Every request must include standardized data points allowing the payer to adjudicate medical necessity. This includes the patient’s demographic information and identification number, along with the requesting provider’s NPI and contact details. The request must specify the service using standardized codes, such as Current Procedural Terminology (CPT) or Healthcare Common Procedure Coding System (HCPCS) codes for procedures, and the corresponding International Classification of Diseases, Tenth Revision (ICD-10) diagnosis codes. Supporting documentation must be attached to substantiate medical necessity, typically including:
Forms and instructions are available from the payer’s provider portal or the DHCS website.
Once the required information and supporting documentation are compiled, the provider must submit the request through an approved method. For Medi-Cal, electronic submission is preferred via the Electronic Treatment Authorization Request (eTAR) system or the Medi-Cal Provider Portal for medical and pharmacy requests. Electronic submission allows for faster processing and provides a digital audit trail, reducing delays. Providers may also submit completed forms via fax to a dedicated line or through the United States Postal Service to the designated TAR Processing Center address. Fax and mail generally involve longer processing times than secure electronic portals, and submitting a request using an unapproved method, such as email or telephone, will result in the request being returned.
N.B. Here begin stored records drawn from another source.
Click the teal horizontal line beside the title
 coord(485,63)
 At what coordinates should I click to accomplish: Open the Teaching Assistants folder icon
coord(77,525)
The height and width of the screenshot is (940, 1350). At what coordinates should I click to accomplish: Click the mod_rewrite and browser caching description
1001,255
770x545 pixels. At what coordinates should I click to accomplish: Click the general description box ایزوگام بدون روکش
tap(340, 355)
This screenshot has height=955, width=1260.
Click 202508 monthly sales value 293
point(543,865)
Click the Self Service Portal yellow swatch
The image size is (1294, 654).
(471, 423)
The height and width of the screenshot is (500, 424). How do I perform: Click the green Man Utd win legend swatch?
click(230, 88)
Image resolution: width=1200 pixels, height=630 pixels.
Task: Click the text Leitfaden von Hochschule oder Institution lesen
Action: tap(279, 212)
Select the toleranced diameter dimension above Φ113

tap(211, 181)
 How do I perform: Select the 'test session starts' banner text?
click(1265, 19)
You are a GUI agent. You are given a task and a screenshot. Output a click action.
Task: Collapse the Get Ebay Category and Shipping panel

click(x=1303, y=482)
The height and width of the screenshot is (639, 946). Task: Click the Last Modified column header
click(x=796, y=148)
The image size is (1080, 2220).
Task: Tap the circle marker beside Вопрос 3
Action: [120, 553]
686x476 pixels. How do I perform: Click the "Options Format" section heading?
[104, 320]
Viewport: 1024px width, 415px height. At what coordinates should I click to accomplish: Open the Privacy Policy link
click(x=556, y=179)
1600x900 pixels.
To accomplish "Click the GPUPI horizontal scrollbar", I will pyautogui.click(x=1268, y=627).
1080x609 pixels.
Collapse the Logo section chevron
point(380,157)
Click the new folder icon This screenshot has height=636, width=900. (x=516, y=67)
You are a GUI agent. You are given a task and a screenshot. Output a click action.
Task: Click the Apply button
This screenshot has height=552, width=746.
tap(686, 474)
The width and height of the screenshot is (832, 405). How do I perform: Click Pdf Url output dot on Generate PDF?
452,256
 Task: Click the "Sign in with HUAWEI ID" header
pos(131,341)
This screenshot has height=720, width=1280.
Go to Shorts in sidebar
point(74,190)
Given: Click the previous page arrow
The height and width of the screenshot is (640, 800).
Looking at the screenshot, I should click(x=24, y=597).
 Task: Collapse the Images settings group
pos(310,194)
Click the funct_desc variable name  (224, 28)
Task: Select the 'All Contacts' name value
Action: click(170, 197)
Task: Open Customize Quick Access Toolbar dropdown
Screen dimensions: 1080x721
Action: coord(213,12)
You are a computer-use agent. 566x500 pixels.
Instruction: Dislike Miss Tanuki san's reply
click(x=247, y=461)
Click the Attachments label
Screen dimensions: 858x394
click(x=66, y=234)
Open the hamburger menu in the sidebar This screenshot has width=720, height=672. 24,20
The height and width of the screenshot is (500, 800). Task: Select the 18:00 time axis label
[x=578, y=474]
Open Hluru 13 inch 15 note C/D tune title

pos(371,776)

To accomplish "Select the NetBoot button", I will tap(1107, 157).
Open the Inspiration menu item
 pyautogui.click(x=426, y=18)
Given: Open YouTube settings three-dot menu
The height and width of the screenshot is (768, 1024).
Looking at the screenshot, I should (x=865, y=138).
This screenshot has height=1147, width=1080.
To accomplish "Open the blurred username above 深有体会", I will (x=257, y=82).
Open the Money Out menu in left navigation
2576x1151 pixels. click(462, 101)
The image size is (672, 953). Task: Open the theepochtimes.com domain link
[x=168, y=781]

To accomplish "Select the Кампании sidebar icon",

California law mandates specific timelines for payers to review and issue a decision once a complete prior authorization request is received. For commercial health plans regulated by the DMHC, a decision on a standard, non-urgent medical service request must be communicated within five business days. If the patient’s condition is urgent and the normal timeline would be detrimental to their health, the decision must be made within 72 hours. For prescription drug requests, the timeline is stricter under Health and Safety Code section 1367. Non-urgent drug requests require notification within 72 hours, and urgent requests require a decision within 24 hours; failure to meet this deadline results in a deemed approval. A submitted PA request will result in one of several outcomes: approval, approval with modification, deferral for additional information, or denial. If a request is denied, the provider must review the reason and consider requesting a reconsideration or initiating a formal appeal process, which for Medi-Cal beneficiaries includes the right to a Fair Hearing.